What the task requires
Repeat every one of the following items word for word, leaving nothing out and changing nothing.

Start of Provided information

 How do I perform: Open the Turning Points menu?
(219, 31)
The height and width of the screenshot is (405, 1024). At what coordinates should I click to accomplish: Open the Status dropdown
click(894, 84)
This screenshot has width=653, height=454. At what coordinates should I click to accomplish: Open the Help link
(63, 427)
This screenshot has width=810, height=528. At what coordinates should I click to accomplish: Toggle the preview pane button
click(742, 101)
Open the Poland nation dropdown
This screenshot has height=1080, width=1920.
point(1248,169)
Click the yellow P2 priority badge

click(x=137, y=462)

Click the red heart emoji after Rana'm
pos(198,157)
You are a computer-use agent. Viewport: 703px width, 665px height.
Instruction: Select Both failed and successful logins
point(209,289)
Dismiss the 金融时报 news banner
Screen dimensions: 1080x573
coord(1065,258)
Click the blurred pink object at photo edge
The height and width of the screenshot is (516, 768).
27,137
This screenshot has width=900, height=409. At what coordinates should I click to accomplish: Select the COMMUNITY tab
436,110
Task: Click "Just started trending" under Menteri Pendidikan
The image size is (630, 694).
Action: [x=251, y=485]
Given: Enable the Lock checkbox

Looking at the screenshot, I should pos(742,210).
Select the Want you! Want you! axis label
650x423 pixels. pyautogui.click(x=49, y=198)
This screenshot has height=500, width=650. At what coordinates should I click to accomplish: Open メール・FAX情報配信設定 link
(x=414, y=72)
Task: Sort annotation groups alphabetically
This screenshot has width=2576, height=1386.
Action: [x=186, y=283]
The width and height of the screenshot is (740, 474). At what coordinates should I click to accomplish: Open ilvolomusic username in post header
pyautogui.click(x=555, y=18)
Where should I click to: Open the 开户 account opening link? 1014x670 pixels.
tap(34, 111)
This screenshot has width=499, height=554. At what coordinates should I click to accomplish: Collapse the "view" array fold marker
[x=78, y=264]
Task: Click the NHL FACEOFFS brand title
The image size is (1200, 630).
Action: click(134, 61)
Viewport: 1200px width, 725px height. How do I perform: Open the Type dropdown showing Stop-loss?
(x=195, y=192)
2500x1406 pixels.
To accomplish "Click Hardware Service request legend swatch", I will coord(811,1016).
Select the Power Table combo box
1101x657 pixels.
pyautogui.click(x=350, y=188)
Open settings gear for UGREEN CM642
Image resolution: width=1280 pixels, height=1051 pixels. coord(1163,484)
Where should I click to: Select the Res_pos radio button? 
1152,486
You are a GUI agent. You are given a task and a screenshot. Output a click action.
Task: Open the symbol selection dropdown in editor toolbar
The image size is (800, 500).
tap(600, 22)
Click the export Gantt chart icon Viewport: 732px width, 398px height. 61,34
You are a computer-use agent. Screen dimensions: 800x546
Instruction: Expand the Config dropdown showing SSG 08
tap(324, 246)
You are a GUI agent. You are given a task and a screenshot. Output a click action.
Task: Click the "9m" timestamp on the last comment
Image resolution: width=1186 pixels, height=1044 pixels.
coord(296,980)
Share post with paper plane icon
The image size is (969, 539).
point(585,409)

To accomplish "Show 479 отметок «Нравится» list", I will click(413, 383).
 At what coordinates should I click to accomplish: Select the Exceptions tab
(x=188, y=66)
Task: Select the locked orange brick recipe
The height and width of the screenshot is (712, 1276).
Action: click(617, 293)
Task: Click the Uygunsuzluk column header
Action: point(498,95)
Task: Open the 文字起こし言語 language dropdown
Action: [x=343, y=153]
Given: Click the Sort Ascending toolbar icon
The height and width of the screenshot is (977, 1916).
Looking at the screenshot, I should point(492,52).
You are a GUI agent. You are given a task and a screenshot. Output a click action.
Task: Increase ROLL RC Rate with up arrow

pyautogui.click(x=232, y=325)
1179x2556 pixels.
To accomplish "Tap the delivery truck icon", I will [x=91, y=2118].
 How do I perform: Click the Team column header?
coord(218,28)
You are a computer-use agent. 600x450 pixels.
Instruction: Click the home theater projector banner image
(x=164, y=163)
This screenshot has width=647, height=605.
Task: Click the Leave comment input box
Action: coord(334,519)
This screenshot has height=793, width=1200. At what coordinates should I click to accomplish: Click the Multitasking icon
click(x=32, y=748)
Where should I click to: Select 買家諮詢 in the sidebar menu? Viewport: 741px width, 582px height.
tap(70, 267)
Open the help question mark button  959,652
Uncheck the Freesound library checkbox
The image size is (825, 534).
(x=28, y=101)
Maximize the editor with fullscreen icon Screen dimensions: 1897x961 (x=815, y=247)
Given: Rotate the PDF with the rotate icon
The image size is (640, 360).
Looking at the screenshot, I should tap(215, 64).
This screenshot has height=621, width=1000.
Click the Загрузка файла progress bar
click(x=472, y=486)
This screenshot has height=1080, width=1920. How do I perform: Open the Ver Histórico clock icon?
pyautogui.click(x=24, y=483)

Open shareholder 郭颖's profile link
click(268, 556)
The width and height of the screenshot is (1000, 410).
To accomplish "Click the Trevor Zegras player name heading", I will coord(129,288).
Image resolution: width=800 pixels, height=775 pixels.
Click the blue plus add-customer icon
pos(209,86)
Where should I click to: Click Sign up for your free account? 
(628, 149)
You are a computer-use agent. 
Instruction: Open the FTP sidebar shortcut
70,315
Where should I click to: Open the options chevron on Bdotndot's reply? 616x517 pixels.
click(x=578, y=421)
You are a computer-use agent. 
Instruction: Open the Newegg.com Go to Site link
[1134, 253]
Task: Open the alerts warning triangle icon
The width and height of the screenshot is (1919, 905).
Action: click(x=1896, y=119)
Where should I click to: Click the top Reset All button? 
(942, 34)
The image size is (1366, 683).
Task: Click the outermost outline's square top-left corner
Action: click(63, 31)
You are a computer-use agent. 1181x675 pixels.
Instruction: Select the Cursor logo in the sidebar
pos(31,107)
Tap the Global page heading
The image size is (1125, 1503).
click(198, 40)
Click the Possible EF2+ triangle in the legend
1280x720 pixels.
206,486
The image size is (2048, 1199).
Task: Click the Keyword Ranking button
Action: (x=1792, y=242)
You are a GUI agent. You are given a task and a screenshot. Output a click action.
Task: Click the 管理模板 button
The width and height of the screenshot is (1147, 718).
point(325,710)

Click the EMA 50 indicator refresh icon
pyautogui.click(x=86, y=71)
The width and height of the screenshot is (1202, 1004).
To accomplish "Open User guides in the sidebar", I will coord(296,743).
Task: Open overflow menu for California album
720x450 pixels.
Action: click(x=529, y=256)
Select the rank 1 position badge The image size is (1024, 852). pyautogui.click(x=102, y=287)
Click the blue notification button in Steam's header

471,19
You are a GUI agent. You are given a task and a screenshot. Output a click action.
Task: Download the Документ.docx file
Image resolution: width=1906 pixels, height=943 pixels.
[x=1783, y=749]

End of Provided information

Answer to this exercise
 How do I perform: Open the Turning Points menu?
(219, 31)
The height and width of the screenshot is (405, 1024). At what coordinates should I click to accomplish: Open the Status dropdown
click(894, 84)
This screenshot has width=653, height=454. At what coordinates should I click to accomplish: Open the Help link
(63, 427)
This screenshot has width=810, height=528. At what coordinates should I click to accomplish: Toggle the preview pane button
click(742, 101)
Open the Poland nation dropdown
This screenshot has height=1080, width=1920.
point(1248,169)
Click the yellow P2 priority badge

click(x=137, y=462)

Click the red heart emoji after Rana'm
pos(198,157)
You are a computer-use agent. Viewport: 703px width, 665px height.
Instruction: Select Both failed and successful logins
point(209,289)
Dismiss the 金融时报 news banner
Screen dimensions: 1080x573
coord(1065,258)
Click the blurred pink object at photo edge
The height and width of the screenshot is (516, 768).
27,137
This screenshot has width=900, height=409. At what coordinates should I click to accomplish: Select the COMMUNITY tab
436,110
Task: Click "Just started trending" under Menteri Pendidikan
The image size is (630, 694).
Action: [x=251, y=485]
Given: Enable the Lock checkbox

Looking at the screenshot, I should pos(742,210).
Select the Want you! Want you! axis label
650x423 pixels. pyautogui.click(x=49, y=198)
This screenshot has height=500, width=650. At what coordinates should I click to accomplish: Open メール・FAX情報配信設定 link
(x=414, y=72)
Task: Sort annotation groups alphabetically
This screenshot has width=2576, height=1386.
Action: [x=186, y=283]
The width and height of the screenshot is (740, 474). At what coordinates should I click to accomplish: Open ilvolomusic username in post header
pyautogui.click(x=555, y=18)
Where should I click to: Open the 开户 account opening link? 1014x670 pixels.
tap(34, 111)
This screenshot has width=499, height=554. At what coordinates should I click to accomplish: Collapse the "view" array fold marker
[x=78, y=264]
Task: Click the NHL FACEOFFS brand title
The image size is (1200, 630).
Action: click(134, 61)
Viewport: 1200px width, 725px height. How do I perform: Open the Type dropdown showing Stop-loss?
(x=195, y=192)
2500x1406 pixels.
To accomplish "Click Hardware Service request legend swatch", I will coord(811,1016).
Select the Power Table combo box
1101x657 pixels.
pyautogui.click(x=350, y=188)
Open settings gear for UGREEN CM642
Image resolution: width=1280 pixels, height=1051 pixels. coord(1163,484)
Where should I click to: Select the Res_pos radio button? 
1152,486
You are a GUI agent. You are given a task and a screenshot. Output a click action.
Task: Open the symbol selection dropdown in editor toolbar
The image size is (800, 500).
tap(600, 22)
Click the export Gantt chart icon Viewport: 732px width, 398px height. 61,34
You are a computer-use agent. Screen dimensions: 800x546
Instruction: Expand the Config dropdown showing SSG 08
tap(324, 246)
You are a GUI agent. You are given a task and a screenshot. Output a click action.
Task: Click the "9m" timestamp on the last comment
Image resolution: width=1186 pixels, height=1044 pixels.
coord(296,980)
Share post with paper plane icon
The image size is (969, 539).
point(585,409)

To accomplish "Show 479 отметок «Нравится» list", I will click(413, 383).
 At what coordinates should I click to accomplish: Select the Exceptions tab
(x=188, y=66)
Task: Select the locked orange brick recipe
The height and width of the screenshot is (712, 1276).
Action: click(617, 293)
Task: Click the Uygunsuzluk column header
Action: point(498,95)
Task: Open the 文字起こし言語 language dropdown
Action: [x=343, y=153]
Given: Click the Sort Ascending toolbar icon
The height and width of the screenshot is (977, 1916).
Looking at the screenshot, I should point(492,52).
You are a GUI agent. You are given a task and a screenshot. Output a click action.
Task: Increase ROLL RC Rate with up arrow

pyautogui.click(x=232, y=325)
1179x2556 pixels.
To accomplish "Tap the delivery truck icon", I will [x=91, y=2118].
 How do I perform: Click the Team column header?
coord(218,28)
You are a computer-use agent. 600x450 pixels.
Instruction: Click the home theater projector banner image
(x=164, y=163)
This screenshot has width=647, height=605.
Task: Click the Leave comment input box
Action: coord(334,519)
This screenshot has height=793, width=1200. At what coordinates should I click to accomplish: Click the Multitasking icon
click(x=32, y=748)
Where should I click to: Select 買家諮詢 in the sidebar menu? Viewport: 741px width, 582px height.
tap(70, 267)
Open the help question mark button  959,652
Uncheck the Freesound library checkbox
The image size is (825, 534).
(x=28, y=101)
Maximize the editor with fullscreen icon Screen dimensions: 1897x961 (x=815, y=247)
Given: Rotate the PDF with the rotate icon
The image size is (640, 360).
Looking at the screenshot, I should tap(215, 64).
This screenshot has height=621, width=1000.
Click the Загрузка файла progress bar
click(x=472, y=486)
This screenshot has height=1080, width=1920. How do I perform: Open the Ver Histórico clock icon?
pyautogui.click(x=24, y=483)

Open shareholder 郭颖's profile link
click(268, 556)
The width and height of the screenshot is (1000, 410).
To accomplish "Click the Trevor Zegras player name heading", I will coord(129,288).
Image resolution: width=800 pixels, height=775 pixels.
Click the blue plus add-customer icon
pos(209,86)
Where should I click to: Click Sign up for your free account? 
(628, 149)
You are a computer-use agent. 
Instruction: Open the FTP sidebar shortcut
70,315
Where should I click to: Open the options chevron on Bdotndot's reply? 616x517 pixels.
click(x=578, y=421)
You are a computer-use agent. 
Instruction: Open the Newegg.com Go to Site link
[1134, 253]
Task: Open the alerts warning triangle icon
The width and height of the screenshot is (1919, 905).
Action: click(x=1896, y=119)
Where should I click to: Click the top Reset All button? 
(942, 34)
The image size is (1366, 683).
Task: Click the outermost outline's square top-left corner
Action: click(63, 31)
You are a computer-use agent. 1181x675 pixels.
Instruction: Select the Cursor logo in the sidebar
pos(31,107)
Tap the Global page heading
The image size is (1125, 1503).
click(198, 40)
Click the Possible EF2+ triangle in the legend
1280x720 pixels.
206,486
The image size is (2048, 1199).
Task: Click the Keyword Ranking button
Action: (x=1792, y=242)
You are a GUI agent. You are given a task and a screenshot. Output a click action.
Task: Click the 管理模板 button
The width and height of the screenshot is (1147, 718).
point(325,710)

Click the EMA 50 indicator refresh icon
pyautogui.click(x=86, y=71)
The width and height of the screenshot is (1202, 1004).
To accomplish "Open User guides in the sidebar", I will coord(296,743).
Task: Open overflow menu for California album
720x450 pixels.
Action: click(x=529, y=256)
Select the rank 1 position badge The image size is (1024, 852). pyautogui.click(x=102, y=287)
Click the blue notification button in Steam's header

471,19
You are a GUI agent. You are given a task and a screenshot. Output a click action.
Task: Download the Документ.docx file
Image resolution: width=1906 pixels, height=943 pixels.
[x=1783, y=749]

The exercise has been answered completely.